Tolerance and diversity. If you won't meet our criteria for "normalcy," you must be eliminated.
Bauer .... relayed the story of an Ivy League ethics professor who, while seated next to her at a dinner party, opined that it was "immoral" not to terminate children pre-natally diagnosed with disabilities.

Tolerance and diversity. If you won't meet our criteria for "normalcy," you must be eliminated.
People with Down's syndrome are now living independently.... A primer from the National Institute of Child Health and Human Development notes that people with Down’s syndrome are now living "fuller, richer lives than ever before as family members and contributors to their community."
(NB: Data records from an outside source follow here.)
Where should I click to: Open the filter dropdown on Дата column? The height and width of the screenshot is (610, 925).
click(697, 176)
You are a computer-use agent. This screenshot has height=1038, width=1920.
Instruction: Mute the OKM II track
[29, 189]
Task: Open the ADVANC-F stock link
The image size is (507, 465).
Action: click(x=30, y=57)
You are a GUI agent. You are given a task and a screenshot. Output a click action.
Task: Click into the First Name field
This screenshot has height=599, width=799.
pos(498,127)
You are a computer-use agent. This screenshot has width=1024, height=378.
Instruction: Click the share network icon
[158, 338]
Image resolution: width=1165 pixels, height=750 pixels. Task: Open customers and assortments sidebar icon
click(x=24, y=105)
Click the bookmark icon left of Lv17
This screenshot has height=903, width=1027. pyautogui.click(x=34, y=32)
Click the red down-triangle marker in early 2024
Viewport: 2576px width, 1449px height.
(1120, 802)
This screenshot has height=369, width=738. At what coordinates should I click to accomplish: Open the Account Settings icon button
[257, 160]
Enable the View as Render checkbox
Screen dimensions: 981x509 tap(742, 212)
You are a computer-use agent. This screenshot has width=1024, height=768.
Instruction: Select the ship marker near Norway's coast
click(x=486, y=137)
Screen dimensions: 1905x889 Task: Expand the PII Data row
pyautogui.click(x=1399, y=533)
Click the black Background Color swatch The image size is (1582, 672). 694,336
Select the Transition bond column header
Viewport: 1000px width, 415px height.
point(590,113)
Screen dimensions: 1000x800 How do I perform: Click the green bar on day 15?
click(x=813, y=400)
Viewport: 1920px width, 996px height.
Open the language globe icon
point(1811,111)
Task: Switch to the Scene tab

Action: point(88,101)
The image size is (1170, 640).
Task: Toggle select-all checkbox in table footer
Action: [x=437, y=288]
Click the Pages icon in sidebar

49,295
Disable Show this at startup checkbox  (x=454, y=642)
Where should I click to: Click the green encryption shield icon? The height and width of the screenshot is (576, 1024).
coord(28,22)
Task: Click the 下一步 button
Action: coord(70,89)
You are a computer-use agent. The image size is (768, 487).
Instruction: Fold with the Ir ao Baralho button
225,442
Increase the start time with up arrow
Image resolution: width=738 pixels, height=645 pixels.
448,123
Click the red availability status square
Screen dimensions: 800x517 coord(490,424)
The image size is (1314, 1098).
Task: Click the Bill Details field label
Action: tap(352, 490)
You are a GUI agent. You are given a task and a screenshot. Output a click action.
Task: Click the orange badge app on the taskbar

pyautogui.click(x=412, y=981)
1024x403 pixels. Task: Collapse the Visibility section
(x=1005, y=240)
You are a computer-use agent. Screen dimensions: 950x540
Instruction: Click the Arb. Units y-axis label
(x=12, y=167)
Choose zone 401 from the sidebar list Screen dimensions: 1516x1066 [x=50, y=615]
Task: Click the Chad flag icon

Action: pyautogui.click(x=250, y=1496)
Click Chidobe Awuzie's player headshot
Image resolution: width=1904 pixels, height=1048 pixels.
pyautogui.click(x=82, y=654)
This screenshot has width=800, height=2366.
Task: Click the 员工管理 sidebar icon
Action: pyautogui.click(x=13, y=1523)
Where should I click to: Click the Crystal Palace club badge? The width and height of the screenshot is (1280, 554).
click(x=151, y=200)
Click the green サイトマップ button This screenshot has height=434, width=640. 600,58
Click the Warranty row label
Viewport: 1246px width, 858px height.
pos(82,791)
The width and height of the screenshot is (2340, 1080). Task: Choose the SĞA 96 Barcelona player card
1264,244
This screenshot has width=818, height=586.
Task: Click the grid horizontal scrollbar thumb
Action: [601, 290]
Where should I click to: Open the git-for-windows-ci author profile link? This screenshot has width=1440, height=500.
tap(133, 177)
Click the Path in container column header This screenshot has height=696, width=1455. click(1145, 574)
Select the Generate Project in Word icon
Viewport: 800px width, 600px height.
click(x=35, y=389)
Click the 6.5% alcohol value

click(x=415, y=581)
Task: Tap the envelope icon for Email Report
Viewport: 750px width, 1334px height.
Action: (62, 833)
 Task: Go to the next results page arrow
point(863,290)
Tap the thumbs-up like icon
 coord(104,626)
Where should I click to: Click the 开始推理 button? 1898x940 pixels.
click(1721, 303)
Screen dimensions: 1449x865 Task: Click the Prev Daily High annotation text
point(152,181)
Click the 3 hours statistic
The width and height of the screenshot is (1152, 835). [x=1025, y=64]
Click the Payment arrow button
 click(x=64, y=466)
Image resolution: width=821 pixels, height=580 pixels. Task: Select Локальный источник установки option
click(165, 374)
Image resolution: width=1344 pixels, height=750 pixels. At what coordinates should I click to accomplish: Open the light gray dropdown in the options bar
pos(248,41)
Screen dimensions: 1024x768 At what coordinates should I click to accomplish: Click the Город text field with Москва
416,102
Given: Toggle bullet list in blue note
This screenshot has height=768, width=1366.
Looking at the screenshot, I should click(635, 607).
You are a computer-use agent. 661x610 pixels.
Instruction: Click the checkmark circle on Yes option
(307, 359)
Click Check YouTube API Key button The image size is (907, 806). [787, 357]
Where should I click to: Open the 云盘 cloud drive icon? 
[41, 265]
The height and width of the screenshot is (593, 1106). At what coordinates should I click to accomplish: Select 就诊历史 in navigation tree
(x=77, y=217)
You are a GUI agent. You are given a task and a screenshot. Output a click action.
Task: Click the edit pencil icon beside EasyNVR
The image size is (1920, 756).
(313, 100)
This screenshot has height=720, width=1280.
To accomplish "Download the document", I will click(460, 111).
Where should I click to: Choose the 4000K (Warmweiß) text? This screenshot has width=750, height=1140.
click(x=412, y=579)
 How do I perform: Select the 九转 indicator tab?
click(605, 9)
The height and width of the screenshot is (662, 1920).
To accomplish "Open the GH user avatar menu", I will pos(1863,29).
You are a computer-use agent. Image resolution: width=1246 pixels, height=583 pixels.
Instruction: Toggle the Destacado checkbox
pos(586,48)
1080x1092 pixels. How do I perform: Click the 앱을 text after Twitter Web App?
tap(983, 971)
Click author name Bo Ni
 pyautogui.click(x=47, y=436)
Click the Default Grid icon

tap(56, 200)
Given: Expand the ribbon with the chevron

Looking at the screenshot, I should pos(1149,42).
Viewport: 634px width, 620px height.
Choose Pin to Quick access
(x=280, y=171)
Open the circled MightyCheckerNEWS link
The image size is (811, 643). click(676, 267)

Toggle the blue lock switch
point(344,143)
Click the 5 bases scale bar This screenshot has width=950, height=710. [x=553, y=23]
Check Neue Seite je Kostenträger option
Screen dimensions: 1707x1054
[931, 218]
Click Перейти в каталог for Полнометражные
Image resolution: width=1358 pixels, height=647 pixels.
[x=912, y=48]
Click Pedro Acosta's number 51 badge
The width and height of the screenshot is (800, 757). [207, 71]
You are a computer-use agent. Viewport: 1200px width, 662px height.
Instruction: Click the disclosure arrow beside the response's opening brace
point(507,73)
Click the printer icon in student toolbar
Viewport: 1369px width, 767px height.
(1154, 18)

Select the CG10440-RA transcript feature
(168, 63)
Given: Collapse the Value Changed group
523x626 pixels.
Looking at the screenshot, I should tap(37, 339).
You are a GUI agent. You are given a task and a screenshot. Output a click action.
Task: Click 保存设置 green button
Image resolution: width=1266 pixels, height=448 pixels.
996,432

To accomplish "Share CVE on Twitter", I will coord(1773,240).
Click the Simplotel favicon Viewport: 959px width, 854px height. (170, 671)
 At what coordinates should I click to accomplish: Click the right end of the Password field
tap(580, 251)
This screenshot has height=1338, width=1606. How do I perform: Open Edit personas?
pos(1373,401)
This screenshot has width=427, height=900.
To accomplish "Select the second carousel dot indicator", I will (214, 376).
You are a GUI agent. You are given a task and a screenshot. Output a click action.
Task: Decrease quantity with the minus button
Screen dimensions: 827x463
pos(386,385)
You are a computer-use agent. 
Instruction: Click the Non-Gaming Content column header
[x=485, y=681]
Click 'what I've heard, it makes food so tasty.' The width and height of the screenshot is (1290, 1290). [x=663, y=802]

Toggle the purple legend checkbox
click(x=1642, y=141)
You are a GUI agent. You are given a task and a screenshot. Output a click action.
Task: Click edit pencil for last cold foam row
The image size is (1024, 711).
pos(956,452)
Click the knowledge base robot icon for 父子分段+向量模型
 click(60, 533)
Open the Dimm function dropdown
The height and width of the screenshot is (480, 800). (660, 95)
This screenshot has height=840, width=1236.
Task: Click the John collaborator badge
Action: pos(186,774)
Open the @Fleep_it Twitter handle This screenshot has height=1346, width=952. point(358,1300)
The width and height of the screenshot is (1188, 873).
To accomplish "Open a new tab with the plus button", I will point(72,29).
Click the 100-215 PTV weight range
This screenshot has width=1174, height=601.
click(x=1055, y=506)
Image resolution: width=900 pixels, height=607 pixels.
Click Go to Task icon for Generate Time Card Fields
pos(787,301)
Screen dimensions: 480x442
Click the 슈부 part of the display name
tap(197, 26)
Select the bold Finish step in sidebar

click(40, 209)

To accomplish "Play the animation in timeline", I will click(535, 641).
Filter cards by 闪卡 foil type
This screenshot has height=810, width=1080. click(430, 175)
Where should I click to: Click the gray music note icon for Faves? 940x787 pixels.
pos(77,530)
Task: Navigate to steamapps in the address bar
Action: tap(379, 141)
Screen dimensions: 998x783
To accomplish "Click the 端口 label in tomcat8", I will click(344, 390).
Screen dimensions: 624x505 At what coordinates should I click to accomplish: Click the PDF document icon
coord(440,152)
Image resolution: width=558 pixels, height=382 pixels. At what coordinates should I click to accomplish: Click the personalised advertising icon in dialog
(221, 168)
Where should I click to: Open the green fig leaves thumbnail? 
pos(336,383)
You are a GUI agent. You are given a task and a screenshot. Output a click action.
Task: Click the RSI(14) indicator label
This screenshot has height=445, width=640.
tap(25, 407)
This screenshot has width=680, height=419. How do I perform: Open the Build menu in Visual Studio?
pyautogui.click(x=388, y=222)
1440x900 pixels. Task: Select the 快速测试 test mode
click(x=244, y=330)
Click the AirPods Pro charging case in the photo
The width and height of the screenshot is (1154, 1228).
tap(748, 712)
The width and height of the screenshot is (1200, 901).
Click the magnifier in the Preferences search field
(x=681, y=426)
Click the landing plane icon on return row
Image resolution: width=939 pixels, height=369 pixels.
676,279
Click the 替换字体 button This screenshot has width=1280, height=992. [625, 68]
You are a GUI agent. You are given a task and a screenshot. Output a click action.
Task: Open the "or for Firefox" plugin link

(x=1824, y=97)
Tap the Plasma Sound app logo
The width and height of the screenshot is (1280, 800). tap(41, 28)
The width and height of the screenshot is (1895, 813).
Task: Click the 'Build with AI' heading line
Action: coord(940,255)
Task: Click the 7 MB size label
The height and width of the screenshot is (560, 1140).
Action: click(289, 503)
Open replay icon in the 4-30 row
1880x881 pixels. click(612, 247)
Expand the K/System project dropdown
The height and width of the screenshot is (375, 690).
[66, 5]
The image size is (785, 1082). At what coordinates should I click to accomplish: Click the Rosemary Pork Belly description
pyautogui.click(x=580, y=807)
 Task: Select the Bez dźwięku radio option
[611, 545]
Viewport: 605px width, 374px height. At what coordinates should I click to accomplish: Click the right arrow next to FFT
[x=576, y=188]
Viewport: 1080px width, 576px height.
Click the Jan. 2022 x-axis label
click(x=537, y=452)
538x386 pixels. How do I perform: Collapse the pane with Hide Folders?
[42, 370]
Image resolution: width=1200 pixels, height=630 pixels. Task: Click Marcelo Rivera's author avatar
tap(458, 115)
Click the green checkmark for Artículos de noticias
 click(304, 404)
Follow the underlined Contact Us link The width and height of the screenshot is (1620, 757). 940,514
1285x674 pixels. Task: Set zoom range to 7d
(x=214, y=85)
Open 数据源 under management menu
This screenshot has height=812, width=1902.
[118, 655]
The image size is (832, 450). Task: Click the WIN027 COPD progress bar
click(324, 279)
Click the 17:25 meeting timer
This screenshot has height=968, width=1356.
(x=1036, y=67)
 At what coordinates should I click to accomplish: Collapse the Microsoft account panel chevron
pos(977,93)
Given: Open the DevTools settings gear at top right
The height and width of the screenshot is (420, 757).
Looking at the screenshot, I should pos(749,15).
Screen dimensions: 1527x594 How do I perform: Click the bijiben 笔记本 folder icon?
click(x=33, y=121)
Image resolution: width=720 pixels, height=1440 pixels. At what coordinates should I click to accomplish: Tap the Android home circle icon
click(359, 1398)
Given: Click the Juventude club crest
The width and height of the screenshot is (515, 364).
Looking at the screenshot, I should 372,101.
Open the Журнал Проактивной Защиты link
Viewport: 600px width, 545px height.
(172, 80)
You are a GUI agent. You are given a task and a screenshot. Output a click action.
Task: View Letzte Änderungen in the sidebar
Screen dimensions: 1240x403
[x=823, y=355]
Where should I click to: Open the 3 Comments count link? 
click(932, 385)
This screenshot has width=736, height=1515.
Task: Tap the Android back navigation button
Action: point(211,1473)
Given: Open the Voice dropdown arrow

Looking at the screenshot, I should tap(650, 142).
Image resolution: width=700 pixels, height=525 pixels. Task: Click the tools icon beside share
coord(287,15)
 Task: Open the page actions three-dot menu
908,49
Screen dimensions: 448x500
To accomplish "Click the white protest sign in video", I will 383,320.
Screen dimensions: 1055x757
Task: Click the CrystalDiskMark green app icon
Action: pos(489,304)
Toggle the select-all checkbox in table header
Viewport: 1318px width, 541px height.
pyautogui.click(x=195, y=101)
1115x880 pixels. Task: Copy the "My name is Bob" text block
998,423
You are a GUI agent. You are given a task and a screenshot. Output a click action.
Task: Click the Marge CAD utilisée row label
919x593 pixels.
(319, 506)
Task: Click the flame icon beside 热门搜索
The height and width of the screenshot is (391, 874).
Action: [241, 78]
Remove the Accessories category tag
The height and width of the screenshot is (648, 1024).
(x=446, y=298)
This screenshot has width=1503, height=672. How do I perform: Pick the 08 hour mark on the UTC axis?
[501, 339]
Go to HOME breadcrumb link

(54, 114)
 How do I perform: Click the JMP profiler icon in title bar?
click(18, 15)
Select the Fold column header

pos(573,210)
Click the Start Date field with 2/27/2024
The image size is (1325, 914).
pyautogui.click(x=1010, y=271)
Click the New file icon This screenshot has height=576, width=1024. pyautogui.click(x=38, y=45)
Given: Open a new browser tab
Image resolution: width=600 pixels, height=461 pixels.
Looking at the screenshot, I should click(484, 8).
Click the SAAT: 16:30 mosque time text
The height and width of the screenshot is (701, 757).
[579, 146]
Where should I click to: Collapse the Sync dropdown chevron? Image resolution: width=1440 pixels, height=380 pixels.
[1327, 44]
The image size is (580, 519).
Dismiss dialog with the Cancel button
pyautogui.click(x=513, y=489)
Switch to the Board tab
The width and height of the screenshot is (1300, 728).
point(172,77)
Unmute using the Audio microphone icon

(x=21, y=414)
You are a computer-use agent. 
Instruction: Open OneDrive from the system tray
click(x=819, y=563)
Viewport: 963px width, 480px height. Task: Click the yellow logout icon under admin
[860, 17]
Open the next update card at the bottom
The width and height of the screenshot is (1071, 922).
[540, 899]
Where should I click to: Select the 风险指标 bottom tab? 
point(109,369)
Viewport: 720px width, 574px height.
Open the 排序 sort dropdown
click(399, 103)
Nevertheless, it asks too much of the "tolerant" to have them wandering about at large.
Meanwhile, waiting lists for adoptions of children with Down's syndrome continue to grow. As reported by the Associated Press in early February, it takes interested couples up to three years to adopt a child with Down's syndrome.

I wonder how many women facing a prenatal diagnosis of Down syndrome are told this? I'd bet that it's hovering at around 0%.
Though there are no national statistics available, the Down Syndrome Association of Cincinnati might serve as a sample case. Started in 1983, the DSAC placed three children with Down’s syndrome with new families in its first year. Today, they place three to five children a week.

Are women told this when considering aborting a child with Down syndrome?
It is things like these that give hope to Lisa. As society seems to inch closer towards acceptance of "therapeutic" abortion, these small groups are fighting back in their own small ways. Lisa does her part to help, offering testimonials on pro-life websites and spreading information to mothers in the same confusing situation she found herself in eleven years ago.

In the end, she told the Blitz, she has just one goal for her activities. "Honor my son," she said. "Just honor my son."

And maybe, just maybe, the proponents of "tolerance," "diversity," and "choice" will start to listen to women like Lisa, and to people with disabilities who are sick to death of getting lip service given to how much they have to contribute by a society that advocates weeding them out in the womb.